BEGIN Excerpted data

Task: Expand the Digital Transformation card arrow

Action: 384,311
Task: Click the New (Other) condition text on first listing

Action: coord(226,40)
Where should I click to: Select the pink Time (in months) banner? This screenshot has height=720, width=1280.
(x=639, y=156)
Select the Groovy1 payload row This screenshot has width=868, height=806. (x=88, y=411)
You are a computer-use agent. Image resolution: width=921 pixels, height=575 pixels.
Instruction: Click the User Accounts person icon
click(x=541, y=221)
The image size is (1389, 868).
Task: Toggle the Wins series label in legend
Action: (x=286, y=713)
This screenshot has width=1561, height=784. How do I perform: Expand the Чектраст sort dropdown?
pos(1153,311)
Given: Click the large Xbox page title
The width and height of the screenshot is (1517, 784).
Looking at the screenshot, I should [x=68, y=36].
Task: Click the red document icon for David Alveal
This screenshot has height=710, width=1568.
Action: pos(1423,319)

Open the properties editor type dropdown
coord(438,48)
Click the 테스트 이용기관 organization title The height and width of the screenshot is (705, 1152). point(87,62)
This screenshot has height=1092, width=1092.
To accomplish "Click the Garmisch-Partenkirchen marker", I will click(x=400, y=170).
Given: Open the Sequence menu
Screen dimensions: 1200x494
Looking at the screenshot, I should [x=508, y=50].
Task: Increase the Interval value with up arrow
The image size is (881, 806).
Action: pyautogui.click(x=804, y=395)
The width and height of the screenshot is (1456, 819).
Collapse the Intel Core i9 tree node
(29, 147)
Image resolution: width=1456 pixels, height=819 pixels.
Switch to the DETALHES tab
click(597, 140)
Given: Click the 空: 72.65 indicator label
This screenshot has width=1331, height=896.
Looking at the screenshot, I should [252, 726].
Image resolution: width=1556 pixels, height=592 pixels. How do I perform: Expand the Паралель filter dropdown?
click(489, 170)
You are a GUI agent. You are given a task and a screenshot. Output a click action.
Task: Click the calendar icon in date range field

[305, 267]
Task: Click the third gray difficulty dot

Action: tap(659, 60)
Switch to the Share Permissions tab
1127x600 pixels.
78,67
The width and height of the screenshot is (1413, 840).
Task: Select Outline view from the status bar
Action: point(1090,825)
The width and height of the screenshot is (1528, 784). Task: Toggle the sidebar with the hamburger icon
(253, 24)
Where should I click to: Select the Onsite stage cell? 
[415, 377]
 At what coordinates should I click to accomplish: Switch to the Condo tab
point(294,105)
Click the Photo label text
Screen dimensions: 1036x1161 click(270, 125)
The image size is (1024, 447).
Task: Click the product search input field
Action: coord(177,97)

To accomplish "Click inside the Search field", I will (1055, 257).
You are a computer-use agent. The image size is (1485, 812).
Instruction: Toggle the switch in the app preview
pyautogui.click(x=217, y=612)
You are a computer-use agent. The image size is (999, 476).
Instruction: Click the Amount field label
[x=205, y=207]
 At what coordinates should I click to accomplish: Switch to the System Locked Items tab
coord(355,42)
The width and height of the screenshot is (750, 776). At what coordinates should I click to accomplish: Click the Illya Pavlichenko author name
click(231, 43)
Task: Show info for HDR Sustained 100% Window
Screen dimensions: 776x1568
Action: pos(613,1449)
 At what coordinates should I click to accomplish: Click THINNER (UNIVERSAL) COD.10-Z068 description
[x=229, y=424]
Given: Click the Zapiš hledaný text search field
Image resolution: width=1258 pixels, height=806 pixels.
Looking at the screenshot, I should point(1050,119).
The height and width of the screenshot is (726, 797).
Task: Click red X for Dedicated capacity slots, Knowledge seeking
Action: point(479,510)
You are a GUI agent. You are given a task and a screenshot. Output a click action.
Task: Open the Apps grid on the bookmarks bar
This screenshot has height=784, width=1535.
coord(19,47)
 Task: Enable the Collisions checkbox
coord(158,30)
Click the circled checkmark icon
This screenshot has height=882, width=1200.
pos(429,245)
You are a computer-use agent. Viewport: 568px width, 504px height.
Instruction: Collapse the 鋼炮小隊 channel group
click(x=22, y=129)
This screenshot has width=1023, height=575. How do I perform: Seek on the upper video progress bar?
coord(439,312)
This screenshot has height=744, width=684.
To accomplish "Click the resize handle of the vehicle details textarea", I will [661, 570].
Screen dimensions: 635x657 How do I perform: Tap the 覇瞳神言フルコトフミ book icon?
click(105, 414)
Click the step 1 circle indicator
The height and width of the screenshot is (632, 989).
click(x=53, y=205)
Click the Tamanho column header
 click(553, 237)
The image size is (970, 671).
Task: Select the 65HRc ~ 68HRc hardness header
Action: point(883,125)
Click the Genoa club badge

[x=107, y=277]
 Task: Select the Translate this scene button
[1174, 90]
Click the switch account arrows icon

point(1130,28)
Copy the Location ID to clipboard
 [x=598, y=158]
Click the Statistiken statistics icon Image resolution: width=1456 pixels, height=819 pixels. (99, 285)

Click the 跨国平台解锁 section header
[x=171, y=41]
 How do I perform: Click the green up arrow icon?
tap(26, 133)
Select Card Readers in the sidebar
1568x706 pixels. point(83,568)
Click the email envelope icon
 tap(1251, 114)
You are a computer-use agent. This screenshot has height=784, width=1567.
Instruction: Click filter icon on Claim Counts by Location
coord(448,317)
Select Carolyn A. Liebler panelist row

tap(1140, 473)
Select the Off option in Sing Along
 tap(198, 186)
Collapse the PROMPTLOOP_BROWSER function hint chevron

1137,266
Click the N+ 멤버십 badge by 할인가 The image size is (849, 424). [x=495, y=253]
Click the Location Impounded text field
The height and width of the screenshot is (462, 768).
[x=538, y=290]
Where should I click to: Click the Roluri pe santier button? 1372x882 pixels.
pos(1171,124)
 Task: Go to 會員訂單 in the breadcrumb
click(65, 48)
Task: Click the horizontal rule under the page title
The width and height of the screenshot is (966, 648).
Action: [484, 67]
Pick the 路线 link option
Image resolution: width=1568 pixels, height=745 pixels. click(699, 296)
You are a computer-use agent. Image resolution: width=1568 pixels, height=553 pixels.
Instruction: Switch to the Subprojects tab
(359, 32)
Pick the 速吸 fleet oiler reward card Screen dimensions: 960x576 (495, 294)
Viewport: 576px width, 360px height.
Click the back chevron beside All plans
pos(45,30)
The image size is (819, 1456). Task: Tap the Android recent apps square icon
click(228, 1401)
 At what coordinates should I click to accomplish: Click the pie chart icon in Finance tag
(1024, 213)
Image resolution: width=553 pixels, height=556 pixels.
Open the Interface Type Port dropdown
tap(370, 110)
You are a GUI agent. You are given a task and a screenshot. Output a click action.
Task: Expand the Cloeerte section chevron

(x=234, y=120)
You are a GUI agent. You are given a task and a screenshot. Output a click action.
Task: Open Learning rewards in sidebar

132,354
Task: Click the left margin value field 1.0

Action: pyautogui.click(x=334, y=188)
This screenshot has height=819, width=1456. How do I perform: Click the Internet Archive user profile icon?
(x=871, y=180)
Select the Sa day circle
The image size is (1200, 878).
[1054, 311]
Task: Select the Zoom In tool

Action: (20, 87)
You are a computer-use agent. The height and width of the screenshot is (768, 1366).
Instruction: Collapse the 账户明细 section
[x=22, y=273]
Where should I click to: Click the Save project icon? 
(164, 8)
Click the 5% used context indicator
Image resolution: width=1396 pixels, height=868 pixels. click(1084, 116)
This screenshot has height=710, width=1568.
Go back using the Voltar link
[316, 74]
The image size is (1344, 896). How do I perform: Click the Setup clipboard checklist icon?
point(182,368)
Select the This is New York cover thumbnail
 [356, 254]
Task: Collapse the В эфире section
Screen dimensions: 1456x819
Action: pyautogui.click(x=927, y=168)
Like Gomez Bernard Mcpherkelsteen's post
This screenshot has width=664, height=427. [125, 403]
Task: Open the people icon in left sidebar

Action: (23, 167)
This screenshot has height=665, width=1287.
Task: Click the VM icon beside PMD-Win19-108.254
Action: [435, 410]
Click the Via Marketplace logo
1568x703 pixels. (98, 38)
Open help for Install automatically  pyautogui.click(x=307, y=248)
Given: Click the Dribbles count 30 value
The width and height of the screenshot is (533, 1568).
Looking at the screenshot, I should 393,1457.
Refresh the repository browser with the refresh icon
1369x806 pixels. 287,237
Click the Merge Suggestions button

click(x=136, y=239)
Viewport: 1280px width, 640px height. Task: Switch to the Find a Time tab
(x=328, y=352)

END Excerpted data

__To be done__.
Rewrite the lines of the listing between the ones holding "You are a computer-use agent. Viewport: 568px" and "coord(439,312)", inclusive, switching "upper" to "lower" and keeping everything else the same.

__Solution__.
You are a computer-use agent. Viewport: 568px width, 504px height.
Instruction: Collapse the 鋼炮小隊 channel group
click(x=22, y=129)
This screenshot has width=1023, height=575. How do I perform: Seek on the lower video progress bar?
coord(439,312)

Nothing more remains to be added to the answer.